**Assignment:** If a line in the entries below includes the string "Expand", copy it out.

**Records for the task:**
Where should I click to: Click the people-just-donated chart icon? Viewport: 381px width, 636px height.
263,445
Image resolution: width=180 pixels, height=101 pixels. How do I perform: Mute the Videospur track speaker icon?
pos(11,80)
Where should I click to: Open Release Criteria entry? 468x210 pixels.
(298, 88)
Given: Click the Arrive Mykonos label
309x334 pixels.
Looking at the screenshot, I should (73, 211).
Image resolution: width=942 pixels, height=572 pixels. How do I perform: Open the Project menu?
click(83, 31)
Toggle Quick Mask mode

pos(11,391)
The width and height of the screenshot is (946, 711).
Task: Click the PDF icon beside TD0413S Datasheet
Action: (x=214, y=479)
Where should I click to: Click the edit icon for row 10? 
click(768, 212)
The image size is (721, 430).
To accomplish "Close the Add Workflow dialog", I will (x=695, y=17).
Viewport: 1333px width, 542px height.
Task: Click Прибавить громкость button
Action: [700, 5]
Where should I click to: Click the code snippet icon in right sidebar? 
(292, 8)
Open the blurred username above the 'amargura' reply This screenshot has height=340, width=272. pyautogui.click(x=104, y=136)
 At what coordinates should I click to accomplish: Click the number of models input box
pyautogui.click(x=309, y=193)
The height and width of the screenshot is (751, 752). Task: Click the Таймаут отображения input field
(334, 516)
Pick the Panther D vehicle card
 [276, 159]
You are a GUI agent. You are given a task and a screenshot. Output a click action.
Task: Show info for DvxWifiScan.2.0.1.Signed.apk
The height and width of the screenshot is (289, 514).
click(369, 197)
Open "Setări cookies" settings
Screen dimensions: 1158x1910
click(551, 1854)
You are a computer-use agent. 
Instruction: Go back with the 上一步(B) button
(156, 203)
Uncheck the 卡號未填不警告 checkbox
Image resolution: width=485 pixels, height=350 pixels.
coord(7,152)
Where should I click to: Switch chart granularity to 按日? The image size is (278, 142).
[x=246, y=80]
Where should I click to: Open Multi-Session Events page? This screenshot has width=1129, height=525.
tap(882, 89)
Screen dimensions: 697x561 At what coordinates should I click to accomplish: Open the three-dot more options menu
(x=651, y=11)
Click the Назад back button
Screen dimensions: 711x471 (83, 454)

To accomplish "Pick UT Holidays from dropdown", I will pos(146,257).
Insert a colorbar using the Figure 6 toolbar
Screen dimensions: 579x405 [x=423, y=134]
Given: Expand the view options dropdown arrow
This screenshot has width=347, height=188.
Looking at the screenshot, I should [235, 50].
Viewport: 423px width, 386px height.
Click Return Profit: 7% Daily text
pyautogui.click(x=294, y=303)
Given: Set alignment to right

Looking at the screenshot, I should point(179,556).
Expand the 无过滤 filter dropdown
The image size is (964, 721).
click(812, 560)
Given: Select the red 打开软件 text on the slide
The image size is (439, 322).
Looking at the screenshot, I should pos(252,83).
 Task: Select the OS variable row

**Solution below:**
Given: Expand the view options dropdown arrow
Expand the 无过滤 filter dropdown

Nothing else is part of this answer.